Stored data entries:
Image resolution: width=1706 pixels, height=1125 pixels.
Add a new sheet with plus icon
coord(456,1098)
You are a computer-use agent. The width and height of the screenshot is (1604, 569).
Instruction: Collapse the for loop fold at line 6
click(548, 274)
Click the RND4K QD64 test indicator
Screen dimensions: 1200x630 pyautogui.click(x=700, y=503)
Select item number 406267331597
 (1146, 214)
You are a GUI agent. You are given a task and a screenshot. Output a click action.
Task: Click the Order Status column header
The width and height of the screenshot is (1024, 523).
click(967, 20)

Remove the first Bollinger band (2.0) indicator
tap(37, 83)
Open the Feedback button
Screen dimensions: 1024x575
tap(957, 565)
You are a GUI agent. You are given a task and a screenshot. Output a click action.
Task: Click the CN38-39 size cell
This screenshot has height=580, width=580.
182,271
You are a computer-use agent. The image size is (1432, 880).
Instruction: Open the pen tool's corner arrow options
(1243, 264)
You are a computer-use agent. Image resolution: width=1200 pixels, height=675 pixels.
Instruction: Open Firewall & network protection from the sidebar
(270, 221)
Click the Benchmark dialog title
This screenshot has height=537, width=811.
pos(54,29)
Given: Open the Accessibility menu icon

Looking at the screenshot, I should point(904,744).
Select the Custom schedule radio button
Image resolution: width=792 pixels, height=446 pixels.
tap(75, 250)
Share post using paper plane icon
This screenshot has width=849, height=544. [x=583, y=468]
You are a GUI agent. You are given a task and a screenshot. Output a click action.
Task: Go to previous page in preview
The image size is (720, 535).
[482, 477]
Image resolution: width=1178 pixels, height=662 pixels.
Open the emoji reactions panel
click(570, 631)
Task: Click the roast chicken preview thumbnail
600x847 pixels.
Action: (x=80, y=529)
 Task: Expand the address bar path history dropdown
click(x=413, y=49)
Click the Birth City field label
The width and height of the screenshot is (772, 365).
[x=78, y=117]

The problem: The lines to return are those in the entries above that include "button".

Completed task:
Open the Feedback button
Select the Custom schedule radio button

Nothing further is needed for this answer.